Poet and historical revisionist Gerd Honsik died on Saturday 7th April at his home in Sopron, Hungary, just across the border from his native Austria.

A political activist since the 1960s, Honsik had been a federal executive member of Austria’s National Democratic Party, which was banned in 1988 under increasingly draconian anti-democratic laws designed to protect the political establishment.

That same year Honsik wrote a book titled Freisprüch für Hitler? (Acquittal for Hitler?), questioning the historical orthodoxies that are now backed by the full force of criminal law in much of Europe.  This began thirty years of legal persecution.  In 1992 he was given an 18-month prison sentence by a Vienna court, having already been convicted in Munich: both the Austrian and German legal systems ruled that historical revisionism amounted to “incitement” and that, as under British race laws (which do not yet criminalise revisionism), the truth is no defence.

Honsik fled to Spain to escape this persecution, and while in Spain published further revisionist article in the magazine Halt.  He remained in exile until Spanish law was changed to permit his arrest and extradition to Austria in 2007, then began serving the 18-month sentence from fifteen years earlier, and in 2009 was convicted of additional offences and given a further five year prison sentence. This was reduced on appeal to four years, but an extra two year sentence was added in 2010.

Gerd Honsik (left) with Spanish patriot, author and publisher Pedro Varela in 2012

The famous 2006 Tehran Conference on the Holocaust was partly at Honsik’s instigation, after he had asked Iran’s Ambassador to Germany in December 2005 whether the Islamic Republic could provide legal or diplomatic assistance for the Canadian-German revisionist publisher Ernst Zündel.  Honsik was forbidden to travel to Iran, but the Tehran Conference was addressed by his attorney Dr Herbert Schaller. In 2011 Dr Schaller won his client an early release from prison, but nevertheless Honsik had served four years merely for the normal pursuit of historical enquiry.

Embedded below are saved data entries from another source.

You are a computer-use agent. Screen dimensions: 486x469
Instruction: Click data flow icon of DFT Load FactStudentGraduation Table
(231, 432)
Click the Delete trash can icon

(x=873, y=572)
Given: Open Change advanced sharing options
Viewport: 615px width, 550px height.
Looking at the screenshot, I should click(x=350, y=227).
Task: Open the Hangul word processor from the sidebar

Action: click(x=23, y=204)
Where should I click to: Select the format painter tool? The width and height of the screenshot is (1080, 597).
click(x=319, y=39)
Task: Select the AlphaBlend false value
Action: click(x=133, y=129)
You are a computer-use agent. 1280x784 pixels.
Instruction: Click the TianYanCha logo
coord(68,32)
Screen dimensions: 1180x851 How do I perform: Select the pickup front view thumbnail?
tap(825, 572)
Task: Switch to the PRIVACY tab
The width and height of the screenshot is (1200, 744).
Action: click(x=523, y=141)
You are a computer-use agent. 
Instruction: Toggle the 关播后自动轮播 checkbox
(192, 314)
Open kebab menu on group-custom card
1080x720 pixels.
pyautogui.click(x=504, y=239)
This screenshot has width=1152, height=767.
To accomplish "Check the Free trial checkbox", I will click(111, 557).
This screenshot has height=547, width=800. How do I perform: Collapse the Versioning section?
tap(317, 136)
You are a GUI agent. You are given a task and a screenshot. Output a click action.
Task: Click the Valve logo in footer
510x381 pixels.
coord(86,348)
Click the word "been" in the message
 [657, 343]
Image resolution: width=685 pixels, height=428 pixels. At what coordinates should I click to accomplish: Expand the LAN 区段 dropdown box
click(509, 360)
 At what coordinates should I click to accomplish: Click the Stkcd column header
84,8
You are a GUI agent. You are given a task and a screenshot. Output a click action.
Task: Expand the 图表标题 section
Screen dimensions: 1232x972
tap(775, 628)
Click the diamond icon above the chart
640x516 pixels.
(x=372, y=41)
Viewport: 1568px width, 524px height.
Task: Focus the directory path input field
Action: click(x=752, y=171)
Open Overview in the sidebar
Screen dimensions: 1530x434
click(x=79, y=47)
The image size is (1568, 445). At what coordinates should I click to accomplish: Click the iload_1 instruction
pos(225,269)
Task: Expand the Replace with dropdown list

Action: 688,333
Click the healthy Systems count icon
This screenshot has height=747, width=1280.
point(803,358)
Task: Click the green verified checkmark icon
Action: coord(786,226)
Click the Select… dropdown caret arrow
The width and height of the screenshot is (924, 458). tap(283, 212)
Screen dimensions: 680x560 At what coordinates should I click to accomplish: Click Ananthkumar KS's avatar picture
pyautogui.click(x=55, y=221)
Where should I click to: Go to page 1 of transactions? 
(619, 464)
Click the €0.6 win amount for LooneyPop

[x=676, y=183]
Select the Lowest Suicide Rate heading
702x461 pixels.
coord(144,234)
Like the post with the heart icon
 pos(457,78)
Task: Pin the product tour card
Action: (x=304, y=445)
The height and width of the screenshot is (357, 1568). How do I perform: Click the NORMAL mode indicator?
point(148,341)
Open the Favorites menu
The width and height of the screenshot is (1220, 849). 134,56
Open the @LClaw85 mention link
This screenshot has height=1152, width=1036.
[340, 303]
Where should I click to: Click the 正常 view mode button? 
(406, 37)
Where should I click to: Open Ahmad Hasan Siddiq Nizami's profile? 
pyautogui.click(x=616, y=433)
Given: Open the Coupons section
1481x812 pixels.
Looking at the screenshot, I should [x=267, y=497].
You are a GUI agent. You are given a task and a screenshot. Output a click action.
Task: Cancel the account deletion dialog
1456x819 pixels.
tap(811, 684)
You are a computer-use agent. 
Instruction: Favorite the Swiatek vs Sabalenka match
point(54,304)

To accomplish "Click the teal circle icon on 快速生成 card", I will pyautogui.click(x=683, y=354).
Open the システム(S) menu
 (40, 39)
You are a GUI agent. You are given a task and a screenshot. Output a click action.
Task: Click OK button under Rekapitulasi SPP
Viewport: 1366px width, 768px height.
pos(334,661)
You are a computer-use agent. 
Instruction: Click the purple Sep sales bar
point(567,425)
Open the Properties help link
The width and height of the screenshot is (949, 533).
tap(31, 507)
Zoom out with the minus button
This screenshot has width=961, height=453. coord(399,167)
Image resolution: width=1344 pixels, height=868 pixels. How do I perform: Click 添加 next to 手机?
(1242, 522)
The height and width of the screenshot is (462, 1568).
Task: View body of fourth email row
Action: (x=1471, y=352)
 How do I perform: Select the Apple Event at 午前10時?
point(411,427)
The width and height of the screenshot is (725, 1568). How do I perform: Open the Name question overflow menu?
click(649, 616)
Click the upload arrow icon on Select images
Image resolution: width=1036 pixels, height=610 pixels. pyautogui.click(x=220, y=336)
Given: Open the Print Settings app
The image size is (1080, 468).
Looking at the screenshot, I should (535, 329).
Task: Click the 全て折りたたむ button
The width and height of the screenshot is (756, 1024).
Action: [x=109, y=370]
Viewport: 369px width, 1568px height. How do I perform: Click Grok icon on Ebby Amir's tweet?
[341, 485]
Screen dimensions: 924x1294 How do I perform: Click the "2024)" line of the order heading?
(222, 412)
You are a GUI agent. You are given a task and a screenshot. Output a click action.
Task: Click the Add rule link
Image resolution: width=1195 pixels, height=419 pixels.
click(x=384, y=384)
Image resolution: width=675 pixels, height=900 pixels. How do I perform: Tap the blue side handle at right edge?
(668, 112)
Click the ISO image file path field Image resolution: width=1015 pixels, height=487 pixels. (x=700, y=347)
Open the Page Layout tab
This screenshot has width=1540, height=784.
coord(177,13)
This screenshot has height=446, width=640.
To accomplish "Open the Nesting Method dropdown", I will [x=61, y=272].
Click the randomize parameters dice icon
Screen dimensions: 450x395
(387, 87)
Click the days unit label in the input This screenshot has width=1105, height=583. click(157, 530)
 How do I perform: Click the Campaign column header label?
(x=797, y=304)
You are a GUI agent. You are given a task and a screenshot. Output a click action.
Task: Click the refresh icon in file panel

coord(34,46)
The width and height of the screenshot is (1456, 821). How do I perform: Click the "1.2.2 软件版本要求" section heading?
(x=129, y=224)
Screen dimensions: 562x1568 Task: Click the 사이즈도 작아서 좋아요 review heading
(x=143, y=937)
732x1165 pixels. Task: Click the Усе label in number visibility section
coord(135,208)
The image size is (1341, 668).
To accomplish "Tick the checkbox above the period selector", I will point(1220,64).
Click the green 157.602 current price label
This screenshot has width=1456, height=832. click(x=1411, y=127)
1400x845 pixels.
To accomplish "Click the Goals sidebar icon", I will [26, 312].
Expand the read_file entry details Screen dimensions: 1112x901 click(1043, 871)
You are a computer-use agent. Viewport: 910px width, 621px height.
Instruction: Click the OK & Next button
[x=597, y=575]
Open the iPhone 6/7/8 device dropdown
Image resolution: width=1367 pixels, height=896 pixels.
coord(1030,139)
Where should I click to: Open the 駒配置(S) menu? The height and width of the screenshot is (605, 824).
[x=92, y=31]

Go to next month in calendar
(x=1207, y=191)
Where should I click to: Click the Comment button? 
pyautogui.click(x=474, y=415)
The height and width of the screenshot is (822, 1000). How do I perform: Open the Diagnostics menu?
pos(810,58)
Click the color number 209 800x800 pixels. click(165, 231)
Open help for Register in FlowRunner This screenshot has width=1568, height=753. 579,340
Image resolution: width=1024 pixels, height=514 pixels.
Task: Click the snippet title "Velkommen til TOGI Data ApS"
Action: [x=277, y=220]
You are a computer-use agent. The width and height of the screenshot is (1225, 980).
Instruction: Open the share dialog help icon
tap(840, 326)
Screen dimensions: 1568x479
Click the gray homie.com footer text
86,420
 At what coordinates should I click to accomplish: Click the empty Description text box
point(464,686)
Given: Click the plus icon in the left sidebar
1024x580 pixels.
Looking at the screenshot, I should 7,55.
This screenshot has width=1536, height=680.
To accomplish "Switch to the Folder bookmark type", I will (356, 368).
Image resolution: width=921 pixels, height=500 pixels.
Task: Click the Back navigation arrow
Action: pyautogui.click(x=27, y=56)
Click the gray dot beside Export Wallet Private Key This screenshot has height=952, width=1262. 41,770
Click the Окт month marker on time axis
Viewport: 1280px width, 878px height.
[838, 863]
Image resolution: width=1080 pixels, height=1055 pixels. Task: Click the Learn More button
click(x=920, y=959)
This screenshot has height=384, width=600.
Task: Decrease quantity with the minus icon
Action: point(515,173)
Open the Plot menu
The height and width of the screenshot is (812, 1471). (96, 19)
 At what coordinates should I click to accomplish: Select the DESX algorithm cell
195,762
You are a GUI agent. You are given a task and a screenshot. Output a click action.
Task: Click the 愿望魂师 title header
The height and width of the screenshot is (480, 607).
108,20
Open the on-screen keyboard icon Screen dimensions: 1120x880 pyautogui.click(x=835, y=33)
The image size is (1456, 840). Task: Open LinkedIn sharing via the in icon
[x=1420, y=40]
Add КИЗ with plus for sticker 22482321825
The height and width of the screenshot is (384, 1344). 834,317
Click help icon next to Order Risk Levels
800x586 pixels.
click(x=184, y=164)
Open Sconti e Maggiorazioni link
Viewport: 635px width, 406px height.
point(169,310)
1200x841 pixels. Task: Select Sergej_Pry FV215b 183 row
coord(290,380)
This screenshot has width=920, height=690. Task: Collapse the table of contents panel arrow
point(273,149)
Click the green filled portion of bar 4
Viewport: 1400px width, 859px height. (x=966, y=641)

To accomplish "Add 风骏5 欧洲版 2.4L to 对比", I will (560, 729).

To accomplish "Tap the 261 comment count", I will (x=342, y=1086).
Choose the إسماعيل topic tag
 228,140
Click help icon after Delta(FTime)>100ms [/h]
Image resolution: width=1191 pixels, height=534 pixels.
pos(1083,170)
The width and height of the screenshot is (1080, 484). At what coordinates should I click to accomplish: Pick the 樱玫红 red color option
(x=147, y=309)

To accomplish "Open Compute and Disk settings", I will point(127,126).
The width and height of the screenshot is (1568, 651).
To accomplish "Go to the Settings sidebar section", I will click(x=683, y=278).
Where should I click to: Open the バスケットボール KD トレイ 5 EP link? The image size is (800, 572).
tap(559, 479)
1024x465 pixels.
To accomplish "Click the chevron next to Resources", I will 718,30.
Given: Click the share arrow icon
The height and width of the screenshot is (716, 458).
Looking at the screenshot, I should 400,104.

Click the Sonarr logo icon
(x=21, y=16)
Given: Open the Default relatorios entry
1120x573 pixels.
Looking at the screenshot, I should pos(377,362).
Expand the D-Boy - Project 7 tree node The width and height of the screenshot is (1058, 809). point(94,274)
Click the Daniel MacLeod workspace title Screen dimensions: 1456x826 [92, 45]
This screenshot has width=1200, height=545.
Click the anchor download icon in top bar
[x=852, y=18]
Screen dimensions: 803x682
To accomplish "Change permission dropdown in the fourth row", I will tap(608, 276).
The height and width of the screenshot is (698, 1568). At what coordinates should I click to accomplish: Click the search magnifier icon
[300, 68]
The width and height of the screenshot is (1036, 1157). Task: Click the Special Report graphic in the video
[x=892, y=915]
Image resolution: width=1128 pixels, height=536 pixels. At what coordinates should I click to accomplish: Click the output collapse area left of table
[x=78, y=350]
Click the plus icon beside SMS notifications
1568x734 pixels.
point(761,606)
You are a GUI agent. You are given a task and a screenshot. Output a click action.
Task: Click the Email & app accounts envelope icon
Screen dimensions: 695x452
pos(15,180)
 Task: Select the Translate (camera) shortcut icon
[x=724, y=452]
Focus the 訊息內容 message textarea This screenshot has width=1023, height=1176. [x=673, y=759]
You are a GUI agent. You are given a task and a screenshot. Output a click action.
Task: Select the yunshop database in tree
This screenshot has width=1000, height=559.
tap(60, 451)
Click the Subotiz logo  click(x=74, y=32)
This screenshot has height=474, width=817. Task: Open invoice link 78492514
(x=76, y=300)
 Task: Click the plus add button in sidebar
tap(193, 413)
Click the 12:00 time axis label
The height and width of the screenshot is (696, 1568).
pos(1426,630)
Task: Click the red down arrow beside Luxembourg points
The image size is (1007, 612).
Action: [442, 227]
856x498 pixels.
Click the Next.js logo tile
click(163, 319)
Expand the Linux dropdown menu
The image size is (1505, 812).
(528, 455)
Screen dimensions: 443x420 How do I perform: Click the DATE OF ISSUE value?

Gerd Honsik took refuge in Hungary last year, as the Austrian authorities were threatening further legal moves against him. His death marks another heroic milestone in the pursuit of historical truth and justice. Within the last eight months we have lost Ernst Zündel, his widow Ingrid Rimland Zündel, Don Salvador Borrego, Dr Herbert Schaller, and now Gerd Honsik. They lit a flame that younger generations must now carry forward.